The other day I watched a tree cut down. A jacaranda. The tree was leafy, a vibrant bright green. Light green, but there was a depth to the colour, just as there was depth to the mindless being which stood for so long shading that corner of my city. Offering its branches as shelter. Offering the strength of its boughs as home and safety and sanctuary to birds and other creatures who find none on the ground.

Trees are such quiet things. They endure silently. Because they are quiet they go unnoticed. Like self-effacing people who are overlooked, who mean nothing because they say little. Their calm wisdom, their understated intellect, are disregarded. People will only notice that tree now it’s gone: “Hey, didn’t there used to be a tree there?” We have an insatiable appetite for the instant, for that which we can grasp, and yet trees exist in a sphere both on the periphery of and beyond that. Their history, their wisdom, whatever consciousness they might have – it is too slow and deep for the swiftness and demands of human thought.

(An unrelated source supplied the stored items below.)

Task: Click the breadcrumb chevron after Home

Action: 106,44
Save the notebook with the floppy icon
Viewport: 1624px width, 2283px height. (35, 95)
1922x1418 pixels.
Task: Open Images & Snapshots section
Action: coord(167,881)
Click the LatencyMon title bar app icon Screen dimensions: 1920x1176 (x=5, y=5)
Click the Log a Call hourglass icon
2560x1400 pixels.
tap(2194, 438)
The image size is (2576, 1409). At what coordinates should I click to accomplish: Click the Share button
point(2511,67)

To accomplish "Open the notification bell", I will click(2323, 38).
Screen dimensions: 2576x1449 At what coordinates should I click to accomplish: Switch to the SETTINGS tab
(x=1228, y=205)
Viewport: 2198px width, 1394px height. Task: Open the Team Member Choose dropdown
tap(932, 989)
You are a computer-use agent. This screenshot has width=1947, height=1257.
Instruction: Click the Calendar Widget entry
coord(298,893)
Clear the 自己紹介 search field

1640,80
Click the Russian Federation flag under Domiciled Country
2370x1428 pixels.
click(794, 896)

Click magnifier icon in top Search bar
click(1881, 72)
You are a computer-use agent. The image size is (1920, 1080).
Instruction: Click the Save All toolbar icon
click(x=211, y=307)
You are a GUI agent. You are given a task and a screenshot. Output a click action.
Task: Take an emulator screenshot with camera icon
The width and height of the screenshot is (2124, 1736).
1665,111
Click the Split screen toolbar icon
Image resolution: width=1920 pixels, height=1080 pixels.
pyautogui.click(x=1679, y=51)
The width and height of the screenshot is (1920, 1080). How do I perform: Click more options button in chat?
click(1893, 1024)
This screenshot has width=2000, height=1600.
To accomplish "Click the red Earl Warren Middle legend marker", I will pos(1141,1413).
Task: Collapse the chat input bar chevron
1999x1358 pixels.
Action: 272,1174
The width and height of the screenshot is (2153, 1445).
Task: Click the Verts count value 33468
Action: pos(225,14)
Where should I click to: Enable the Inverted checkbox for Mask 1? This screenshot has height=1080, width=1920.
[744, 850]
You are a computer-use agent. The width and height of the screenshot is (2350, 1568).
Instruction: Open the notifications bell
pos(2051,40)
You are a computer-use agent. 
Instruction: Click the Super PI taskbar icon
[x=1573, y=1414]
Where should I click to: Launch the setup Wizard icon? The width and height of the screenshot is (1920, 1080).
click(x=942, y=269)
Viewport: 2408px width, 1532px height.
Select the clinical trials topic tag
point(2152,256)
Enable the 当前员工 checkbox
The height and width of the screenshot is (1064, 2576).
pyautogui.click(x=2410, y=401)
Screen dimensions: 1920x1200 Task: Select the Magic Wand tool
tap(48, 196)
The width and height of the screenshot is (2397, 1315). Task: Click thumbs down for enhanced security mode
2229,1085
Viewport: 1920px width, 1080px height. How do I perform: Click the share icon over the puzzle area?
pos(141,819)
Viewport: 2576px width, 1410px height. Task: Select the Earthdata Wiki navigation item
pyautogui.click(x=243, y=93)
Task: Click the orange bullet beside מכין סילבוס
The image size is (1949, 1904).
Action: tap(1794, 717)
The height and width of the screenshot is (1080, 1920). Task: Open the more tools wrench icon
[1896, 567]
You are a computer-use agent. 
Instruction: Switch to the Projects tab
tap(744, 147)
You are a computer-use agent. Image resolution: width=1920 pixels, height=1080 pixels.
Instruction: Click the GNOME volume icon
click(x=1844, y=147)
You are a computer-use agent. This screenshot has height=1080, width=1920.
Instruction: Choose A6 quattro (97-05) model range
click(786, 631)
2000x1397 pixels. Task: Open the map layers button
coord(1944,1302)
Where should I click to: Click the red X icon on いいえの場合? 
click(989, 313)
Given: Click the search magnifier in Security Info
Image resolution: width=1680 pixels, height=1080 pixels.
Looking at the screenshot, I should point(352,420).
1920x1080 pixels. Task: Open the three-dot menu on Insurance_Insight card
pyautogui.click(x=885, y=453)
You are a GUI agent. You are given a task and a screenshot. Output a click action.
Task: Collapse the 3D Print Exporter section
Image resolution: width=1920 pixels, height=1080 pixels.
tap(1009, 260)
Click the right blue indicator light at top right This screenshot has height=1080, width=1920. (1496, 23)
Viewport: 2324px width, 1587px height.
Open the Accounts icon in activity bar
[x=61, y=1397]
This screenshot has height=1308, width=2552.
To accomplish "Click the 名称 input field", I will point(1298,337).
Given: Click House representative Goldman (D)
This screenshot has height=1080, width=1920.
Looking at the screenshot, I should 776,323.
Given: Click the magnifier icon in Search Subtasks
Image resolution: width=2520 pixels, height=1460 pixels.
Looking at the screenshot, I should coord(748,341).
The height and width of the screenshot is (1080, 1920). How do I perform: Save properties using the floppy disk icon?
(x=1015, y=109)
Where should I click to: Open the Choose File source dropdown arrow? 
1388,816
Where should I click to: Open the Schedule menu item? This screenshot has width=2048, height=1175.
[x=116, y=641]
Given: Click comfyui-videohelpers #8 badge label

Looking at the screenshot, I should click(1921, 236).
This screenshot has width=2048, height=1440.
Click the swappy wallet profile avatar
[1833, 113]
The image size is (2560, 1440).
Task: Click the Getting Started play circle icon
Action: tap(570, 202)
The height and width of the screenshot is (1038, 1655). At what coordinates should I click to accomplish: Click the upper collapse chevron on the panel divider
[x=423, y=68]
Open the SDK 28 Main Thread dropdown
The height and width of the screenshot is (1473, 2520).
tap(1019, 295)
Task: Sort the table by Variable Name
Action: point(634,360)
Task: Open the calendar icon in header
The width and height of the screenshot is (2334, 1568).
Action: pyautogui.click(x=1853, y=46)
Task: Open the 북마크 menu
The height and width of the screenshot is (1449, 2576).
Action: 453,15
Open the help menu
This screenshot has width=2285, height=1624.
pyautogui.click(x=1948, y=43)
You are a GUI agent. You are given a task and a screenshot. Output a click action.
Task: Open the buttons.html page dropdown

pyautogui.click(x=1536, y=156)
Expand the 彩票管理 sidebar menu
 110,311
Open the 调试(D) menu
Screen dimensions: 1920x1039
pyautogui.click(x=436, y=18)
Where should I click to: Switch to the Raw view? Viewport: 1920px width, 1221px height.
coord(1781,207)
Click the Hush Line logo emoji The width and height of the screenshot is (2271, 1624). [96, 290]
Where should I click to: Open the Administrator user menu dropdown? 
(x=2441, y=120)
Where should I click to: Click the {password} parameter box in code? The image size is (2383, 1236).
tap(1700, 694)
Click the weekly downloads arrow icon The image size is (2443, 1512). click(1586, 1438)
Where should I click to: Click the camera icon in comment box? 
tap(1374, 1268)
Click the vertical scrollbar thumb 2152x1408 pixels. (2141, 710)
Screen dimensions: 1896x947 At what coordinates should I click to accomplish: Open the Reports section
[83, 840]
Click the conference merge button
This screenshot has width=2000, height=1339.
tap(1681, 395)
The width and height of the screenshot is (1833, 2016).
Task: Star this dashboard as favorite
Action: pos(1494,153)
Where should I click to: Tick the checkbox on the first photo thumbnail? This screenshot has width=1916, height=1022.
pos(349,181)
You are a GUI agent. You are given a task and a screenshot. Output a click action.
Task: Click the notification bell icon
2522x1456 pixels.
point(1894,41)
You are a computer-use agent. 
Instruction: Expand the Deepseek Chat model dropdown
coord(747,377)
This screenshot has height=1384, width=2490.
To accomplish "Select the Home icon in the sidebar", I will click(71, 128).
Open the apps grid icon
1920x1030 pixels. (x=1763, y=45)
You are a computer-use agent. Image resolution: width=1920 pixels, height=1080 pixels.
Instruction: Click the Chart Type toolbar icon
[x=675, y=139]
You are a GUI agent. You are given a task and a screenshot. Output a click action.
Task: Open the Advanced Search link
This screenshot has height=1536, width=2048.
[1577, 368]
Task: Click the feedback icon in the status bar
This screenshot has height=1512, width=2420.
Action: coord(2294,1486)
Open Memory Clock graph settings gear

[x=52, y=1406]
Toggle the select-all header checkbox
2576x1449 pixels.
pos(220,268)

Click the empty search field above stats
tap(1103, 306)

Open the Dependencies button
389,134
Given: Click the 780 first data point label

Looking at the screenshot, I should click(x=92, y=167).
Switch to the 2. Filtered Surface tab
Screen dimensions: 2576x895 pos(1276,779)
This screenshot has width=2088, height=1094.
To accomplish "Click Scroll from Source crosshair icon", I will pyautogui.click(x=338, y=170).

I stood on the corner and I listened to the roar of the chainsaw so at odds with the tree’s former gentle fortitude; I heard the deep groaning of anguished splitting wood: the tree made its loudest noise as it was being wrenched apart. And I breathed in deeply as it released its scent: intoxicating, fresh, like sunlight on forests, like cleanliness. The tree released such life-giving aroma in the moment of its death and even those men whose job was to destroy it stopped to inhale how it coloured the air.

I watched the death of a tree and drank in the fragrance of the tree’s final gift, and then the next day all that was left was the sweetly-scented drift of sawdust, scattered like a memory.